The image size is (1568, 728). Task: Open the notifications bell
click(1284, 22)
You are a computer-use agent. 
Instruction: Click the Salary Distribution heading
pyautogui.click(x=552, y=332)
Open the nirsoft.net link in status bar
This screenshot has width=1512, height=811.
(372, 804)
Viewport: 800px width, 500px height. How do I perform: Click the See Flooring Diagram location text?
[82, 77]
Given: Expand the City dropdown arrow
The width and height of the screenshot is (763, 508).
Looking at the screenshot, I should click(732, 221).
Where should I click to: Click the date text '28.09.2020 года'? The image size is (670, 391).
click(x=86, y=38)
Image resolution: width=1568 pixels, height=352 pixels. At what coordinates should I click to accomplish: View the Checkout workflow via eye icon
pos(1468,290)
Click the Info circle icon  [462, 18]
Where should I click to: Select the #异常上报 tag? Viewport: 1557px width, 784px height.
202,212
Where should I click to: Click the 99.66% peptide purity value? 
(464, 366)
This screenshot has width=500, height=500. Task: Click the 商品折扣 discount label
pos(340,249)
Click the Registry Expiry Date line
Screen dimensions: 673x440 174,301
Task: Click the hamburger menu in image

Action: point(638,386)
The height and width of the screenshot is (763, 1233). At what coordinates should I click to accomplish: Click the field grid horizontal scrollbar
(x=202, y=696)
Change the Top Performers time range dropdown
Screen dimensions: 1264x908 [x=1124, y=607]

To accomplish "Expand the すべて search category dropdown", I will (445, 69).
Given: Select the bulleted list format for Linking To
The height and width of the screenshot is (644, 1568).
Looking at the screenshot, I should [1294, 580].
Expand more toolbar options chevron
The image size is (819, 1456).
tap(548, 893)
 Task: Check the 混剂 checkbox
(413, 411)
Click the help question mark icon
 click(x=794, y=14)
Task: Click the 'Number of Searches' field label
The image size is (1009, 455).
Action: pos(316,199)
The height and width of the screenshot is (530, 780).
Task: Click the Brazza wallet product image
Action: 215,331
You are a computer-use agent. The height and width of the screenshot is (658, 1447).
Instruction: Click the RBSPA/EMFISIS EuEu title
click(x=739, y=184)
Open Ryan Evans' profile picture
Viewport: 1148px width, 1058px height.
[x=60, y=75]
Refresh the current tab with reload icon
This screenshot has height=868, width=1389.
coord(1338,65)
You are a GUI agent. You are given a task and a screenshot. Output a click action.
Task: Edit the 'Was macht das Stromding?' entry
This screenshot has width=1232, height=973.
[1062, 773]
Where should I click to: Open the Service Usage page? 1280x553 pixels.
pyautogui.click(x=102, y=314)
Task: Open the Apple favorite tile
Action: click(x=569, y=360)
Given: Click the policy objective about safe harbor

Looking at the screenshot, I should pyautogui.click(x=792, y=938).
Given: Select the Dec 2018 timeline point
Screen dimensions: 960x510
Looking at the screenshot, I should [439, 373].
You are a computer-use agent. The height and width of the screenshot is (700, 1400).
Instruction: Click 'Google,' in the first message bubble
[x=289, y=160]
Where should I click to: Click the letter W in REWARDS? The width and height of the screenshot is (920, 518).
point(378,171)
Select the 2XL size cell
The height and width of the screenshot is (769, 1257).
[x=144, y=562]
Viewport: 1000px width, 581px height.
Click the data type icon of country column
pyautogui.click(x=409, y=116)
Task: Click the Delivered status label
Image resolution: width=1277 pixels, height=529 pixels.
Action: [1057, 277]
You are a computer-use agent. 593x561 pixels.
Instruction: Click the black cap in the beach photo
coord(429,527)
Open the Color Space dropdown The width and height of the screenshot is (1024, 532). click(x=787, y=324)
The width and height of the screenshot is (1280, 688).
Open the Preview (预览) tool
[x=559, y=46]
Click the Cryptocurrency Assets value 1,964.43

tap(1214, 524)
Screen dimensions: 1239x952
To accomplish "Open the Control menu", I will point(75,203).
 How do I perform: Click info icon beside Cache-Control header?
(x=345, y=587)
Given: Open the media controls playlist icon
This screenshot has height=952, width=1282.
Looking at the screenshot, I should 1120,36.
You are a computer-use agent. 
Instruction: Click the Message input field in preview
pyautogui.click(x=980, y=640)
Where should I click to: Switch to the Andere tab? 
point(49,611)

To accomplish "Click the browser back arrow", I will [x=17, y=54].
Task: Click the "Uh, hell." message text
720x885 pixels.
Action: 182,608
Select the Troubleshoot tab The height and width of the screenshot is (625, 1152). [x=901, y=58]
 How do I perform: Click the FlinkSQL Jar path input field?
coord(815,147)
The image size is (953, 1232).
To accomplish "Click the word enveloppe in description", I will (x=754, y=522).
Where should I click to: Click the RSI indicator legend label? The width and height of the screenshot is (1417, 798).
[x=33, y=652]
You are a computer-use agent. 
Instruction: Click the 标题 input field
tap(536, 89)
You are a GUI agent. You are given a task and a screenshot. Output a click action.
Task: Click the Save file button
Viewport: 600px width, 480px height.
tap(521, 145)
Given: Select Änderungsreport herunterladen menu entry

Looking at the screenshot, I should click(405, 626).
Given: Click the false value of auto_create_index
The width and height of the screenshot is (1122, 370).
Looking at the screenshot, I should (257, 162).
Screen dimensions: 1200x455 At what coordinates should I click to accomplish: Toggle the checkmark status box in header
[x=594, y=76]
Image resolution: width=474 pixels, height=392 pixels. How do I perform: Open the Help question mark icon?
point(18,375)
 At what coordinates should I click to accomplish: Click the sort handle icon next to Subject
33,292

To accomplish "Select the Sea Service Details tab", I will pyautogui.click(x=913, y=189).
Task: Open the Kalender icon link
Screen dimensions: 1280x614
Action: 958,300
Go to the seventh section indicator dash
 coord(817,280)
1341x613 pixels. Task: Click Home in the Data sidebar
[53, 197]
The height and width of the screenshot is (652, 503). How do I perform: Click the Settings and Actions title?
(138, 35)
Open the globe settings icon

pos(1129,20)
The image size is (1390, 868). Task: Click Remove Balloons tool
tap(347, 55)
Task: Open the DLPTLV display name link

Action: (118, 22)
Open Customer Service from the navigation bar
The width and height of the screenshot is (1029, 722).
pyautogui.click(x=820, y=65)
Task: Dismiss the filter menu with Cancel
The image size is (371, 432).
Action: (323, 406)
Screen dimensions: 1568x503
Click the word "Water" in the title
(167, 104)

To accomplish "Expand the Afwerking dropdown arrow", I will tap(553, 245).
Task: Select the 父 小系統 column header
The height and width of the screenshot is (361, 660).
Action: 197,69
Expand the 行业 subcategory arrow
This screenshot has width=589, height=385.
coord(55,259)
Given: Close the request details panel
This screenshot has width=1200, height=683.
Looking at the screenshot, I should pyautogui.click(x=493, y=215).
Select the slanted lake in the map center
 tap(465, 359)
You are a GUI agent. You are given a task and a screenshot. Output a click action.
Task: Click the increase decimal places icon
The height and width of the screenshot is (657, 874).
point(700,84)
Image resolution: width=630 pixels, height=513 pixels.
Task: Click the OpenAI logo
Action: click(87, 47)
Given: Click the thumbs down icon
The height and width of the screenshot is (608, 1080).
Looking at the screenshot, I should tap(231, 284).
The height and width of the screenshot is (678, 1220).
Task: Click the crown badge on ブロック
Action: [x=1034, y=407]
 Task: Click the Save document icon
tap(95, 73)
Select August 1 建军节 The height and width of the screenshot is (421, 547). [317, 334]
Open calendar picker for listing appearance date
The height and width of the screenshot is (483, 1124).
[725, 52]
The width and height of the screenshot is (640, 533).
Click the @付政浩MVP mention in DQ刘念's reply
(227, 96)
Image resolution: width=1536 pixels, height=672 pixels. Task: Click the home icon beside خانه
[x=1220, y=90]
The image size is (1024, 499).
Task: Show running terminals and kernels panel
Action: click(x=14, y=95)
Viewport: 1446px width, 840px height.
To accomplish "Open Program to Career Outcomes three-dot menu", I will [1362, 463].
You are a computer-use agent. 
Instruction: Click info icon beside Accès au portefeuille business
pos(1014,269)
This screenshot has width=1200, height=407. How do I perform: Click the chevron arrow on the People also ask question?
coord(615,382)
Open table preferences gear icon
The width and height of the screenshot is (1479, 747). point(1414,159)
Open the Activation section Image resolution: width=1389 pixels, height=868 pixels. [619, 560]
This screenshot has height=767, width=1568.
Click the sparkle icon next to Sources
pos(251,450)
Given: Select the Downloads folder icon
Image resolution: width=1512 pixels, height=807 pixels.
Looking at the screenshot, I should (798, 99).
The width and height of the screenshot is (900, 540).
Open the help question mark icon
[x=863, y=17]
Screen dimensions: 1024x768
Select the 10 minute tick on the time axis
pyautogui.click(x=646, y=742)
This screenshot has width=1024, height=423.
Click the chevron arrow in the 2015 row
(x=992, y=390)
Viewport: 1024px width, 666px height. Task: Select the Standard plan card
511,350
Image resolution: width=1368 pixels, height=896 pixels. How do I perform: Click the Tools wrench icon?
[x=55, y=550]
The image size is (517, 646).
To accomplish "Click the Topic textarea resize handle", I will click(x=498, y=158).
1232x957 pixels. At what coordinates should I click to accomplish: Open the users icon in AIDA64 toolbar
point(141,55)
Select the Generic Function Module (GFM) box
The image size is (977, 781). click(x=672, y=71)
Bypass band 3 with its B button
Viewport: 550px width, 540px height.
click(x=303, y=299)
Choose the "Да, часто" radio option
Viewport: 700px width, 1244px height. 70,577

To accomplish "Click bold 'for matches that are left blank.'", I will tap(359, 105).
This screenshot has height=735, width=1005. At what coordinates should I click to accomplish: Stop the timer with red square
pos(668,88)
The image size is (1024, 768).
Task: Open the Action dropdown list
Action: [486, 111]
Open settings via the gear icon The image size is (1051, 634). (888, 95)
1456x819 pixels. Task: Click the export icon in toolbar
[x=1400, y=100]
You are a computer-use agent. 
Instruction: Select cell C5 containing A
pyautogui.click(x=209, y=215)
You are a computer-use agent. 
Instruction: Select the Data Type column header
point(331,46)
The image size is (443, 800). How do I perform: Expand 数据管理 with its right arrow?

——

§ Work to be completed: Print the material above verbatim, first line through the line containing "Open the nirsoft.net link in status bar", both included.

§ Task output:
The image size is (1568, 728). Task: Open the notifications bell
click(1284, 22)
You are a computer-use agent. 
Instruction: Click the Salary Distribution heading
pyautogui.click(x=552, y=332)
Open the nirsoft.net link in status bar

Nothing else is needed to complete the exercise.